» **What is required**
Would you quote the material below from its first line through the line containing "Mute sound with", exactly and with both ends included?

┌─ Data shown

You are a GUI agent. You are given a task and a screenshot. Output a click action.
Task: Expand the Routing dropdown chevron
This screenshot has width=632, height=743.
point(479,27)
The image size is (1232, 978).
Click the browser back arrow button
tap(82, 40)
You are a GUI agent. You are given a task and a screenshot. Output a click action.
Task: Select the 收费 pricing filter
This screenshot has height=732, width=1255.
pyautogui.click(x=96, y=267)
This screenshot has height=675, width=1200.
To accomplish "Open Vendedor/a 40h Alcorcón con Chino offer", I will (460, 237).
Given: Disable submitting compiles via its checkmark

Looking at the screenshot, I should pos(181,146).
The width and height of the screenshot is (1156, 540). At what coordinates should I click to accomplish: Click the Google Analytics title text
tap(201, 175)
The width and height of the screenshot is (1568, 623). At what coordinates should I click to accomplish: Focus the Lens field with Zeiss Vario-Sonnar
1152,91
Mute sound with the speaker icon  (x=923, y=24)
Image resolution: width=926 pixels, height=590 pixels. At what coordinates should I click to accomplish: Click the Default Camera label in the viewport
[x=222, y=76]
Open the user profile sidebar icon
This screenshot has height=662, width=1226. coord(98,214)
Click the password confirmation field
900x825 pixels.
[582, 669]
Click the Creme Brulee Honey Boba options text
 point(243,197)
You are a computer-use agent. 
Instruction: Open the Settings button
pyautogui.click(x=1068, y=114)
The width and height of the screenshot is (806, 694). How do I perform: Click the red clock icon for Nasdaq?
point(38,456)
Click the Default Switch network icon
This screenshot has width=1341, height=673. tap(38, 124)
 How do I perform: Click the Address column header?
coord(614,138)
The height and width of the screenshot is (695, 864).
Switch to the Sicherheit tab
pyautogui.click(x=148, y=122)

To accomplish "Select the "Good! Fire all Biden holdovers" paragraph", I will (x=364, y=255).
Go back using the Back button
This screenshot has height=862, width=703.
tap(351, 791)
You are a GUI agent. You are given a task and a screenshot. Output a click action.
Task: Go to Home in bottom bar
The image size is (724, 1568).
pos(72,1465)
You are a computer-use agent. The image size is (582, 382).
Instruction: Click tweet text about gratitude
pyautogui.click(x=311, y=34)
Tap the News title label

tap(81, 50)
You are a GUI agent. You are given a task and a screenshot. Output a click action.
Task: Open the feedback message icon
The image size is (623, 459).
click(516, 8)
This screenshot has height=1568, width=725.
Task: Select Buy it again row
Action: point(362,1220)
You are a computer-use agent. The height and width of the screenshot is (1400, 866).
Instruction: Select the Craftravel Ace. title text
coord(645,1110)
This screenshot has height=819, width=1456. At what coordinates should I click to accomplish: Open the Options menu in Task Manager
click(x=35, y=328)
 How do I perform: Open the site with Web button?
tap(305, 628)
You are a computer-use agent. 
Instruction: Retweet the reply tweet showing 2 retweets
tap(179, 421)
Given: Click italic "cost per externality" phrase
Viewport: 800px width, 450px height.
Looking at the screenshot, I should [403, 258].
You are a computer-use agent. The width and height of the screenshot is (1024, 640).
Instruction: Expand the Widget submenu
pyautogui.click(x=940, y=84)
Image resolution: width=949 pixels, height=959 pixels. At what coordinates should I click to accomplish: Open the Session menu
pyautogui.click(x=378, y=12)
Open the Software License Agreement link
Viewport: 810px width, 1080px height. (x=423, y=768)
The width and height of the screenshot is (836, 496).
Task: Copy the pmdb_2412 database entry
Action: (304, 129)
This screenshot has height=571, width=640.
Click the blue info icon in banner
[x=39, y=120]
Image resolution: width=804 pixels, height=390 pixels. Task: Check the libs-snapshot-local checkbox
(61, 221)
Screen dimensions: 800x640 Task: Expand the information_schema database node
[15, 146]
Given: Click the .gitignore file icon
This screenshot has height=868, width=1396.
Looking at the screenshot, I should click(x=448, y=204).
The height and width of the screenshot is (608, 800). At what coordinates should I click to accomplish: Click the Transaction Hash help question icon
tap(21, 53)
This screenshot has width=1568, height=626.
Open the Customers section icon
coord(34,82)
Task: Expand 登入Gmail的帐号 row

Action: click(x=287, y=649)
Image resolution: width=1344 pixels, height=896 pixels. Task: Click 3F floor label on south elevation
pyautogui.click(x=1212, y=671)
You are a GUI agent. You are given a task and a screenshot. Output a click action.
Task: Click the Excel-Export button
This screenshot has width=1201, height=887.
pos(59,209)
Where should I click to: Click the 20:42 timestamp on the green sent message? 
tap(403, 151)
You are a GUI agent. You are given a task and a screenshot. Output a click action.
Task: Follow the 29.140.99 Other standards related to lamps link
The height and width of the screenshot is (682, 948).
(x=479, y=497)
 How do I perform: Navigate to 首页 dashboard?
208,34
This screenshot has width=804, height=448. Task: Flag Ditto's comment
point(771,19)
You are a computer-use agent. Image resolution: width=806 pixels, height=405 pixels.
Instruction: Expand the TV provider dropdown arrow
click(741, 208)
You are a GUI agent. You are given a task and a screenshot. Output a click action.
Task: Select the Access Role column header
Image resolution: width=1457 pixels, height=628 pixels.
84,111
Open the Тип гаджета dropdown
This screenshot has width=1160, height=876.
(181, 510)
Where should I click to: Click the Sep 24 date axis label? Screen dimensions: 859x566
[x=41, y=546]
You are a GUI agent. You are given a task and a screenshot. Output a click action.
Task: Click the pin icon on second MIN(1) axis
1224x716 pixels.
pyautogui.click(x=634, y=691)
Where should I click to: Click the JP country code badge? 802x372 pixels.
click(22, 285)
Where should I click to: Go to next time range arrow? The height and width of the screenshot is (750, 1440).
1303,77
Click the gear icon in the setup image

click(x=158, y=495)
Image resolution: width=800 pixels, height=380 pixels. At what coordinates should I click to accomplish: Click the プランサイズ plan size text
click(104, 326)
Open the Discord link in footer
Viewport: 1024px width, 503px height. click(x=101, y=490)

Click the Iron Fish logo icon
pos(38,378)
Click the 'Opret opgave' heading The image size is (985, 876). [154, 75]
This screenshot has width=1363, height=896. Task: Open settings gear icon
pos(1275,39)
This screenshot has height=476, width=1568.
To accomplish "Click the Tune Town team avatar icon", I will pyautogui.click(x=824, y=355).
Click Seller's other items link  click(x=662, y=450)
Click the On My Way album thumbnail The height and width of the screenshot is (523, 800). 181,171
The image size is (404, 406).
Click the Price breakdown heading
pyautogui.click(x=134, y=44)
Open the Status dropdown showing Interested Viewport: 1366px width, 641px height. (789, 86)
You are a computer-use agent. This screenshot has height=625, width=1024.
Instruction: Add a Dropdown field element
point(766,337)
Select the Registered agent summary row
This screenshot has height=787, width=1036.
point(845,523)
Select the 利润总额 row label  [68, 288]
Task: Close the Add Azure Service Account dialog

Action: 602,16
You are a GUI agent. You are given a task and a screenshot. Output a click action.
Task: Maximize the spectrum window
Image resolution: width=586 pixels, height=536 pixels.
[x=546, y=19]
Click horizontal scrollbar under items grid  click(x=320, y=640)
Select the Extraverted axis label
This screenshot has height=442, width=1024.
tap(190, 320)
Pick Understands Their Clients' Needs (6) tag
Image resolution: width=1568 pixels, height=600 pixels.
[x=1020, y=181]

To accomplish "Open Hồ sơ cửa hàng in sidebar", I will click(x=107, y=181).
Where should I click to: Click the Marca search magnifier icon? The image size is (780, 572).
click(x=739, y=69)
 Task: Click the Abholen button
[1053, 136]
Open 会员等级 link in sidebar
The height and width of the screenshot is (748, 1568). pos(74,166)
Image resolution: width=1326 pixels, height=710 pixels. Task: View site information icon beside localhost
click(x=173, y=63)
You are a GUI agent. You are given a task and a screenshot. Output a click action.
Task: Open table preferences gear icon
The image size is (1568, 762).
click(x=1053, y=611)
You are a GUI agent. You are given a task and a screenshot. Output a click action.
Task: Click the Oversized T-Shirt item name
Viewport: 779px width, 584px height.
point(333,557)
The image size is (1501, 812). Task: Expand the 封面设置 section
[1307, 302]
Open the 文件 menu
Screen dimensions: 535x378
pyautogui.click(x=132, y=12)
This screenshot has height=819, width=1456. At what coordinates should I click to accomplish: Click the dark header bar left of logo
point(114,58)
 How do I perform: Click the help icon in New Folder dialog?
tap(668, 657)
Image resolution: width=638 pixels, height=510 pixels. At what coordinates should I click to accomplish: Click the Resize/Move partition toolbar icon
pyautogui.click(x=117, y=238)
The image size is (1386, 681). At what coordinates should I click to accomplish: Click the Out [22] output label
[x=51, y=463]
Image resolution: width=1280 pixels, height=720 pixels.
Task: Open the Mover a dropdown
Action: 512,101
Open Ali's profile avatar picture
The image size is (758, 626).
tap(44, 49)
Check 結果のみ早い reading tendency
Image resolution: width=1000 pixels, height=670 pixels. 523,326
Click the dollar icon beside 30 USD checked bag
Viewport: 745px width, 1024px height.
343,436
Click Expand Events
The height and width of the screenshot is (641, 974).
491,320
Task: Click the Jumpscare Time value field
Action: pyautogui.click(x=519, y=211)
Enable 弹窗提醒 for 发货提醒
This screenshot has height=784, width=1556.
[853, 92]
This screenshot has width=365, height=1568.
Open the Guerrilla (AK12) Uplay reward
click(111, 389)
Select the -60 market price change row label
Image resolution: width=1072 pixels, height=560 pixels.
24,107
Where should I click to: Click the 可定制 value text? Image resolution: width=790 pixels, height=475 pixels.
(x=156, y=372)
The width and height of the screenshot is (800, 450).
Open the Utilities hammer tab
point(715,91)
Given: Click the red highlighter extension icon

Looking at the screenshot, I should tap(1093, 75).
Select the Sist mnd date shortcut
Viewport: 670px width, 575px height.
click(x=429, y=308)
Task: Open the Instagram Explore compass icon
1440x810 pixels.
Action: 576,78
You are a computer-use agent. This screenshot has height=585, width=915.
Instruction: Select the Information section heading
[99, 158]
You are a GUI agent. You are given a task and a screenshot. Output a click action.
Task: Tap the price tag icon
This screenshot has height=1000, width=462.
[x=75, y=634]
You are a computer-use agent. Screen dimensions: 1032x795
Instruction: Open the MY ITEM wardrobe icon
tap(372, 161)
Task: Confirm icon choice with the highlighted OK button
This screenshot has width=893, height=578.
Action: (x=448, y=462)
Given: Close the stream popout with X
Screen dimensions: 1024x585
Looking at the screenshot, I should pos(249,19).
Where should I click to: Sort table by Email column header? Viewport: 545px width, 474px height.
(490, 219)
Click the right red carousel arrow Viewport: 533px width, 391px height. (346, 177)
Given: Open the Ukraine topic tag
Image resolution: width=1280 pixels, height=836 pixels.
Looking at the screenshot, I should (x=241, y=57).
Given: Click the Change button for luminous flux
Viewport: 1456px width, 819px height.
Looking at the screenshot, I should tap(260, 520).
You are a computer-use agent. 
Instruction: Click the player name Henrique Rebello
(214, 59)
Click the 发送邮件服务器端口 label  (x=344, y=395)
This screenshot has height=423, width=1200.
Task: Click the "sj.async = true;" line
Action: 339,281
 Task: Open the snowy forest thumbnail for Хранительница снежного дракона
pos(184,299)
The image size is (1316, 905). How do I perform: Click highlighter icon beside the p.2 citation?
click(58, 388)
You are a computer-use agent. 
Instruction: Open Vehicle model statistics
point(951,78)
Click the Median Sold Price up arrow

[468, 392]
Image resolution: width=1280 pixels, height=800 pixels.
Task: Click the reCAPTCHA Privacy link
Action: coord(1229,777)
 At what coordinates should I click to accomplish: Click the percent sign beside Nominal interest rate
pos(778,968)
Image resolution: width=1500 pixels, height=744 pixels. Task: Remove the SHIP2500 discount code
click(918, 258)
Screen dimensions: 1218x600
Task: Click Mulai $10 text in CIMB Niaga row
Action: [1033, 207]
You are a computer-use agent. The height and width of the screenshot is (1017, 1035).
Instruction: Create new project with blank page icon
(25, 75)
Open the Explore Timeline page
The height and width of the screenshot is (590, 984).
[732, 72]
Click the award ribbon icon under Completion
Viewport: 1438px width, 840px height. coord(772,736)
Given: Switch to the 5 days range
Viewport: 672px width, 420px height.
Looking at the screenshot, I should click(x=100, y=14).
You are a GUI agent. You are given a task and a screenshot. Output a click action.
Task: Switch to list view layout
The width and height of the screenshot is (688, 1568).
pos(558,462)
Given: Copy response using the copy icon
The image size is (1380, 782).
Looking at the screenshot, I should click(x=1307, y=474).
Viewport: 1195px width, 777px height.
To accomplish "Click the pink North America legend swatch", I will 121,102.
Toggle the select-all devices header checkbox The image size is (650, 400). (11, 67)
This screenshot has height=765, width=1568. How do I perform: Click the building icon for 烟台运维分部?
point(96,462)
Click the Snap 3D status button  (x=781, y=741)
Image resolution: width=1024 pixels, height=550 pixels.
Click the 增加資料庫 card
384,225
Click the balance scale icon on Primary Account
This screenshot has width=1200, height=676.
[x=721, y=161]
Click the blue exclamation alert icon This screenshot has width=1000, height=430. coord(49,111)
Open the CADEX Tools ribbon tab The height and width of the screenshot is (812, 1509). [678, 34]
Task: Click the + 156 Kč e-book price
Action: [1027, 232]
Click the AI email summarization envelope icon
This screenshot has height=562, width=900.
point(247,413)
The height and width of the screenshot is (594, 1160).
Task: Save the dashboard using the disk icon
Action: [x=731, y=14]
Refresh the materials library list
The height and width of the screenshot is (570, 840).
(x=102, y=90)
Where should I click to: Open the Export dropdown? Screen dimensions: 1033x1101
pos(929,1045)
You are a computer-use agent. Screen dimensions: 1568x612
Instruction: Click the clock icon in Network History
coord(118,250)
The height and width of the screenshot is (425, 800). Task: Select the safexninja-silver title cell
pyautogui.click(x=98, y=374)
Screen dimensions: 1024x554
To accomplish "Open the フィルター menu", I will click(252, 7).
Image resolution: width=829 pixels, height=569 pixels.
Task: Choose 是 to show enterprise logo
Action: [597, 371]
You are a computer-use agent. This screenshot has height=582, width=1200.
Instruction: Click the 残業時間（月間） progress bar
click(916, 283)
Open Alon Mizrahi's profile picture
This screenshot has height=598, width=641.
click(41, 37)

└─

» **Answer space**
You are a GUI agent. You are given a task and a screenshot. Output a click action.
Task: Expand the Routing dropdown chevron
This screenshot has width=632, height=743.
point(479,27)
The image size is (1232, 978).
Click the browser back arrow button
tap(82, 40)
You are a GUI agent. You are given a task and a screenshot. Output a click action.
Task: Select the 收费 pricing filter
This screenshot has height=732, width=1255.
pyautogui.click(x=96, y=267)
This screenshot has height=675, width=1200.
To accomplish "Open Vendedor/a 40h Alcorcón con Chino offer", I will (460, 237).
Given: Disable submitting compiles via its checkmark

Looking at the screenshot, I should pos(181,146).
The width and height of the screenshot is (1156, 540). At what coordinates should I click to accomplish: Click the Google Analytics title text
tap(201, 175)
The width and height of the screenshot is (1568, 623). At what coordinates should I click to accomplish: Focus the Lens field with Zeiss Vario-Sonnar
1152,91
Mute sound with the speaker icon  (x=923, y=24)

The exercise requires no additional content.